Interested in working together? I'm currently available for hire! Click here to learn more.

What makes the Play framework fast?

25th of December, 2016

The Play framework is a web framework for the JVM that breaks away from the Servlet Specification. Play embraces a fully reactive programming model through the use of futures for asynchronous programming, work stealing for maximizing available threads, and Akka for distribution of work.

Not only does Play have some extreme advantages over servlet-based web frameworks, it also has full support for two of the most popular languages on the JVM, Java and Scala.

Play is anything but your typical MVC framework. Play is a performance beast capable of powering some of the most resource intensive sites on the internet, like LinkedIn and Walmart Canada. But with great power comes responsibility. The most important factor in being successful with Play is how well a development team understands Play’s concurrency model.

I wrote the first line of code on the current Walmart Canada platform, and after that I worked at Lightbend as Enterprise Architect from 2014 to 2016. Over the years, I’ve seen many implementations of Play — most were successful, some were not.

Unsuccessful efforts with Play usually boil down to one thing — a team not invested in learning about the reactive paradigm, especially around concurrency and distribution.

I feel that the key strength of Play is also one of its key weaknesses; superficially it looks very similar to any other typical MVC framework, while under the hood it’s a totally different beast. This traps some fast-moving teams into misunderstanding Play and failing in their efforts due to poorly written legacy code and equally poor tuning for production environments.

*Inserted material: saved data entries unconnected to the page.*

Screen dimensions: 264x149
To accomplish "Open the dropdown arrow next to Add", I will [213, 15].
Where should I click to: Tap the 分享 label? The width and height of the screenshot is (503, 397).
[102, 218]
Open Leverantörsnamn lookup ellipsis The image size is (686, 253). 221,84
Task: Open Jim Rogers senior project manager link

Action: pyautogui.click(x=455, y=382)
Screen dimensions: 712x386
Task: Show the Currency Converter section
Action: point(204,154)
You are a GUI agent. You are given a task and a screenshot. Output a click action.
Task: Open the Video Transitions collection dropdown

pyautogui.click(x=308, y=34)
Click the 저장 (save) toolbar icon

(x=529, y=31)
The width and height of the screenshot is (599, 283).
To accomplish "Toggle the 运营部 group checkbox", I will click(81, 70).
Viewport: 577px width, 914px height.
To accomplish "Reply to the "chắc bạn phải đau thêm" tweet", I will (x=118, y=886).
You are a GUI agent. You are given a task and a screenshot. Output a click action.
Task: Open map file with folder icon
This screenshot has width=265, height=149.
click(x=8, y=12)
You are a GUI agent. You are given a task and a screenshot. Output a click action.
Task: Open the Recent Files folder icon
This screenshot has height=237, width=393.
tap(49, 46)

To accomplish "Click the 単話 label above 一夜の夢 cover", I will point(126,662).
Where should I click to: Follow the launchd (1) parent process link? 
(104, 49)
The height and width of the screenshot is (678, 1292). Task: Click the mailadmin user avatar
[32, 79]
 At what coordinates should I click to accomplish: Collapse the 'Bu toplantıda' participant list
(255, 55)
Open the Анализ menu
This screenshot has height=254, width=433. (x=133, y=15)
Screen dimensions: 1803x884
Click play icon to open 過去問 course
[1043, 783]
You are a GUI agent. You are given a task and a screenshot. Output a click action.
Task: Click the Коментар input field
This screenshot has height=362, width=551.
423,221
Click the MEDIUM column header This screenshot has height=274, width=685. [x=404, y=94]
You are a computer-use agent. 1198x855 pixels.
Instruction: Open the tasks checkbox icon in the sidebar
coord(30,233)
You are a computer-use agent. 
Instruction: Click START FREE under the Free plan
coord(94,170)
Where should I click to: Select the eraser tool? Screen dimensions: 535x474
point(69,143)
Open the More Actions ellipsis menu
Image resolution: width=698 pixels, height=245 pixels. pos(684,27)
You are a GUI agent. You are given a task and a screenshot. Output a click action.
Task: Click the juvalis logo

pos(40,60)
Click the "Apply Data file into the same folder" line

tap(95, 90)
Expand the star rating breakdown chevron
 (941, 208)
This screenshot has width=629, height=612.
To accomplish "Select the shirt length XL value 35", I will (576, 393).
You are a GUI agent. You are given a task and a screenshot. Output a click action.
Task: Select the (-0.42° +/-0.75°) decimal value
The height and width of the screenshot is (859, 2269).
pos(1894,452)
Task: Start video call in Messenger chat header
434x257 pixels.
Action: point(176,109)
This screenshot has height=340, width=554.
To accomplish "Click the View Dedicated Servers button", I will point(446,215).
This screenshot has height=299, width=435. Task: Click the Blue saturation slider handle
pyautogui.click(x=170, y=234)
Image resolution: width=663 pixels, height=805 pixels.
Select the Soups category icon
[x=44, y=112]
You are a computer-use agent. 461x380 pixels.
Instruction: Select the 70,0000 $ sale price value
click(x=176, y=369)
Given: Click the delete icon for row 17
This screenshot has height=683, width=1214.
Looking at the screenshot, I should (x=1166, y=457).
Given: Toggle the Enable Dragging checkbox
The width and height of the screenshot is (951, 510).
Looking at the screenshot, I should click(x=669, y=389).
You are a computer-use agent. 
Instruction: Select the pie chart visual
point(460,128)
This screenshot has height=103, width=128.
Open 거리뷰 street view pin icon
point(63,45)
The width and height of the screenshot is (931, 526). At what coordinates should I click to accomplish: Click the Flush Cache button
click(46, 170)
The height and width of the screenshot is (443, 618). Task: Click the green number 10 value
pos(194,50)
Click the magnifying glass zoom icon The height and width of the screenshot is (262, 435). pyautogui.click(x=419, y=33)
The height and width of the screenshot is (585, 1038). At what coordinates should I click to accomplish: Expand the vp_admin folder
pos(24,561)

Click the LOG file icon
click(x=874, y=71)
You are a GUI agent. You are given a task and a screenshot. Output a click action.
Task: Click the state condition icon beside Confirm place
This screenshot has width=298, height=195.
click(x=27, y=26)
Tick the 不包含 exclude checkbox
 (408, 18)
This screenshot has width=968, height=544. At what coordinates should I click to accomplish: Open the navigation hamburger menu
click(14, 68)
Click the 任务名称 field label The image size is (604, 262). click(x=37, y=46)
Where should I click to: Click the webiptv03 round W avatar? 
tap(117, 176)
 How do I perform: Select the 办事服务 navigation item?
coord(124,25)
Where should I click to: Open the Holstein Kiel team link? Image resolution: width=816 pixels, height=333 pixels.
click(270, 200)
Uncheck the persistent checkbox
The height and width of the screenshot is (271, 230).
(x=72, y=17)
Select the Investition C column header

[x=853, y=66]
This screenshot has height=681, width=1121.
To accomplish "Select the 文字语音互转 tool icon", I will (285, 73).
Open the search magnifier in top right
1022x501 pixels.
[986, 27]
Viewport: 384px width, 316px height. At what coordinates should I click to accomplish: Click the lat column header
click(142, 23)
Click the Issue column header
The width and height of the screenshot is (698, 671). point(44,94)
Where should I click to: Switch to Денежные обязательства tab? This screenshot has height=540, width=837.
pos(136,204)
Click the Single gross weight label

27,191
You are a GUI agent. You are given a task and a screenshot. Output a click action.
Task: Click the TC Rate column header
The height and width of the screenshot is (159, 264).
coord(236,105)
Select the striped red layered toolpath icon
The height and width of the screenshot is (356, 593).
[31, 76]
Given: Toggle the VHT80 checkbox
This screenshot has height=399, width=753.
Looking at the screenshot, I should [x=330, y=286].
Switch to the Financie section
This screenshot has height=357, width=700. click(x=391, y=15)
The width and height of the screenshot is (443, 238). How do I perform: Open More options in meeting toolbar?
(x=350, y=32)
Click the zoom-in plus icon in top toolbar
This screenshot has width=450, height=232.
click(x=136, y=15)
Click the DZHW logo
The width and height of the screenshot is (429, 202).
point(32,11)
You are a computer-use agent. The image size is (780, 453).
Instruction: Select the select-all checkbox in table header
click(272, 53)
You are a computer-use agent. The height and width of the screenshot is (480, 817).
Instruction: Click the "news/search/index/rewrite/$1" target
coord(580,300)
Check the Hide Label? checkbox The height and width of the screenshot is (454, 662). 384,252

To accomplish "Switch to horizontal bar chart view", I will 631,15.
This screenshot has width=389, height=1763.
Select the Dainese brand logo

With that in mind, this is not a comprehensive introduction to Play, but rather a dive into the differences between Play and traditional web frameworks. I hope the content here will point new Play developers in the right direction when thinking about not only how to build a Play application, but how to build an efficient web-facing distributed system using Play’s unique and powerful approach to scaling up.

A Concurrency Story

Imagine we have a warehouse with a small team of shippers, and all of the workers are unionized. Their job is to pull boxes from a queue, follow the instructions to get the items for the order, pack the boxes, and ship the boxes.

  1. A task is added to a box
  2. The box placed on a queue
  3. A worker picks a box from a queue
  4. The worker follows the task instructions and acquires items from the store
  5. The worker places the items in the box and seals the box
  6. The worker ships the box
  7. The worker picks another box from the queue

On top of their day-to-day process, a few rules in their contract limit overall productivity of the warehouse, but ensure a very strong work/life balance for the workers.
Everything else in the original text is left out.